Question

For the following exercises, find the gradient. Find the gradient of $$f(x, y)=\frac{14-x^{2}-y^{2}}{3} .$$ Then, find the gradient at point $$P(1,2)$$

Answer

**step1** Understanding the Problem and Gradient Definition

The problem asks us to find the gradient of the function $$f(x, y)=\frac{14-x^{2}-y^{2}}{3}$$ and then evaluate this gradient at the point $$P(1,2)$$.
In multivariable calculus, the gradient of a scalar-valued function $$f(x, y)$$ is a vector that contains its partial derivatives with respect to each variable. It is denoted by $$\nabla f(x, y)$$ and defined as:
$$\nabla f(x, y) = \left\langle \frac{\partial f}{\partial x}, \frac{\partial f}{\partial y} \right\rangle$$

**step2** Rewriting the Function for Differentiation

To make the differentiation process clearer and easier, we can rewrite the given function $$f(x, y)$$ by separating the terms:
$$f(x, y) = \frac{14}{3} - \frac{x^{2}}{3} - \frac{y^{2}}{3}$$

**step3** Calculating the Partial Derivative with respect to x

To find the partial derivative of $$f(x, y)$$ with respect to $$x$$ (denoted as $$\frac{\partial f}{\partial x}$$), we treat $$y$$ as a constant. We then differentiate each term with respect to $$x$$:
The derivative of a constant term (like $$\frac{14}{3}$$) is $$0$$.
The derivative of the term $$-\frac{x^{2}}{3}$$ with respect to $$x$$ is $$-\frac{1}{3} \times (2x) = -\frac{2}{3}x$$.
The derivative of the term $$-\frac{y^{2}}{3}$$ (since $$y$$ is treated as a constant) with respect to $$x$$ is $$0$$.
Combining these, we get:
$$\frac{\partial f}{\partial x} = 0 - \frac{2}{3}x - 0 = -\frac{2}{3}x$$

**step4** Calculating the Partial Derivative with respect to y

Next, to find the partial derivative of $$f(x, y)$$ with respect to $$y$$ (denoted as $$\frac{\partial f}{\partial y}$$), we treat $$x$$ as a constant. We then differentiate each term with respect to $$y$$:
The derivative of a constant term (like $$\frac{14}{3}$$) is $$0$$.
The derivative of the term $$-\frac{x^{2}}{3}$$ (since $$x$$ is treated as a constant) with respect to $$y$$ is $$0$$.
The derivative of the term $$-\frac{y^{2}}{3}$$ with respect to $$y$$ is $$-\frac{1}{3} \times (2y) = -\frac{2}{3}y$$.
Combining these, we get:
$$\frac{\partial f}{\partial y} = 0 - 0 - \frac{2}{3}y = -\frac{2}{3}y$$

**step5** Formulating the Gradient Vector

Now that we have both partial derivatives, we can assemble them into the gradient vector:
$$\nabla f(x, y) = \left\langle \frac{\partial f}{\partial x}, \frac{\partial f}{\partial y} \right\rangle$$
Substituting the partial derivatives we found:
$$\nabla f(x, y) = \left\langle -\frac{2}{3}x, -\frac{2}{3}y \right\rangle$$

Question1.step6 (Evaluating the Gradient at Point P(1,2))
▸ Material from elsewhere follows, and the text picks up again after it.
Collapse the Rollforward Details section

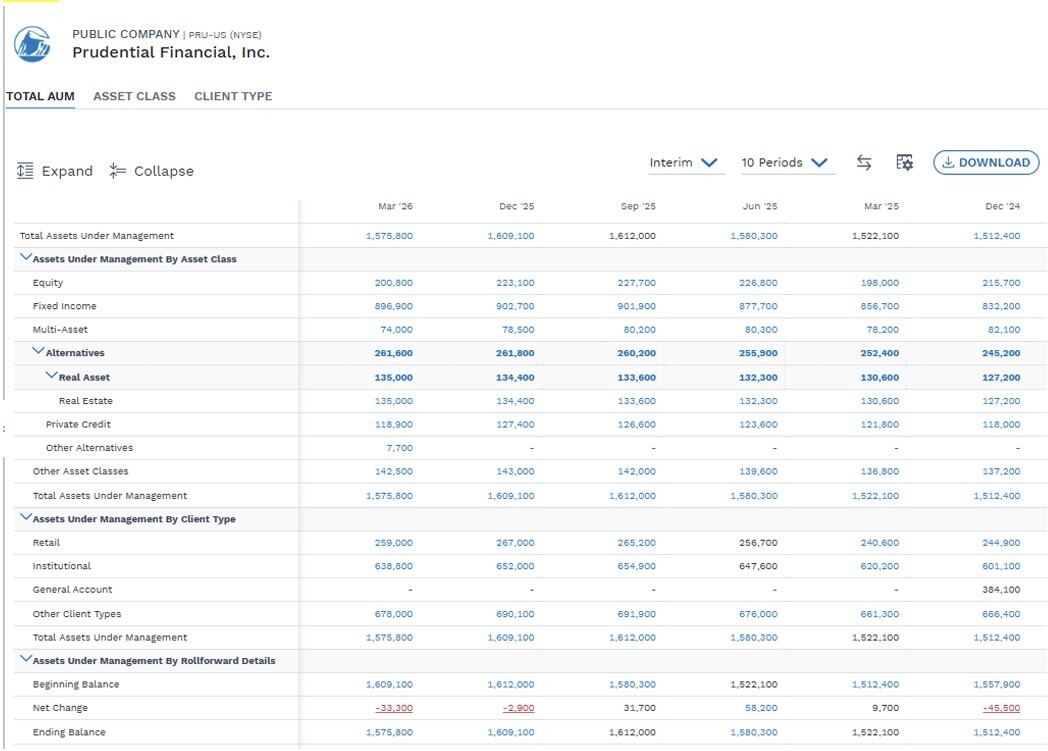point(26,659)
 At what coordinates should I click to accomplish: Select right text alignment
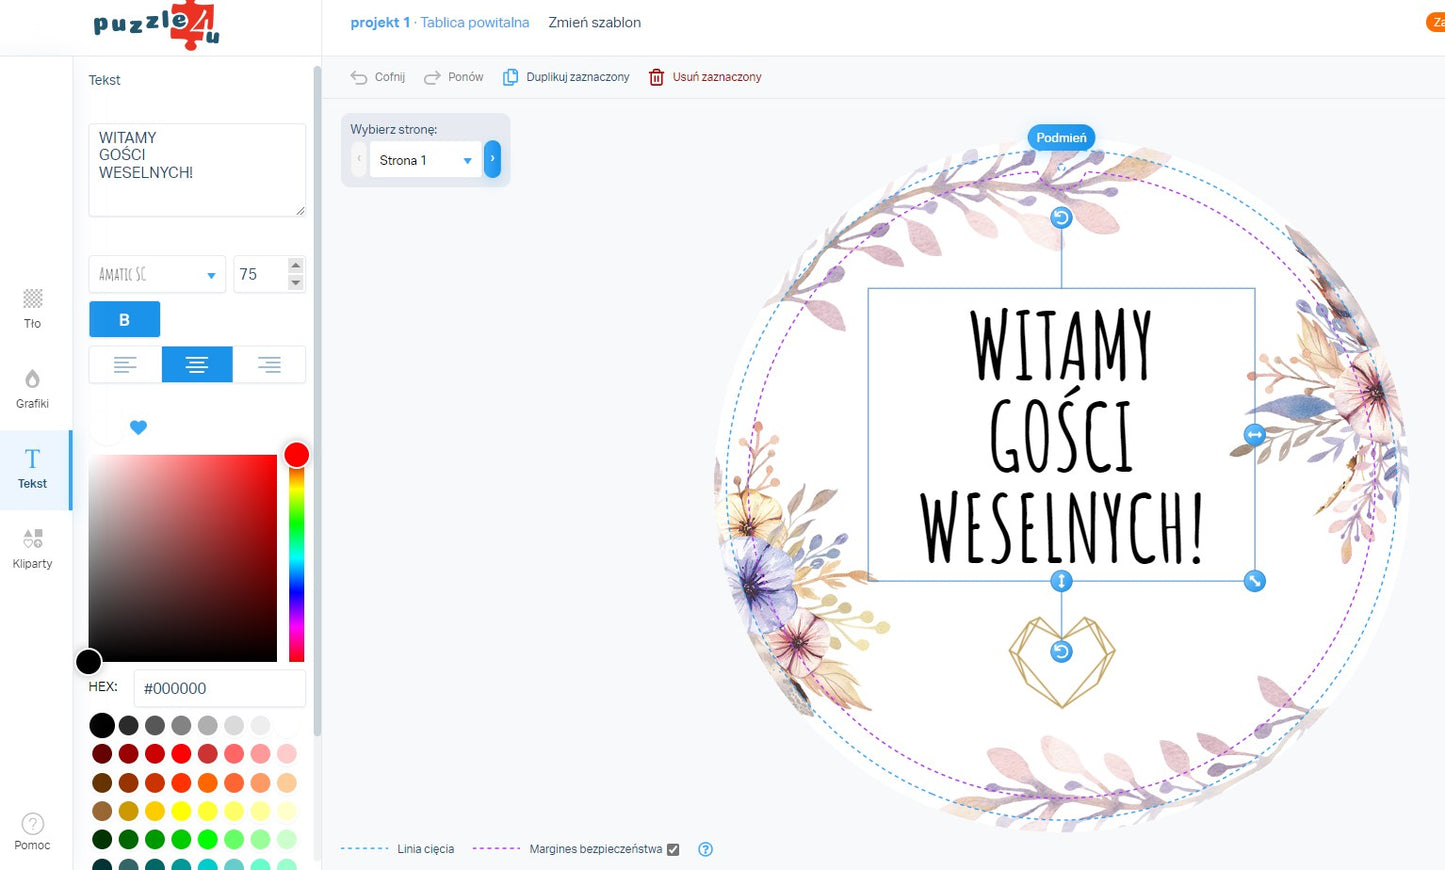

The final step is to find the gradient at the specific point $$P(1,2)$$. To do this, we substitute the coordinates of point P, which are $$x=1$$ and $$y=2$$, into our gradient vector:
$$\nabla f(1, 2) = \left\langle -\frac{2}{3}(1), -\frac{2}{3}(2) \right\rangle$$
Performing the multiplication:
$$\nabla f(1, 2) = \left\langle -\frac{2}{3}, -\frac{4}{3} \right\rangle$$
This is the gradient of the function $$f(x, y)$$ at the point $$P(1,2)$$.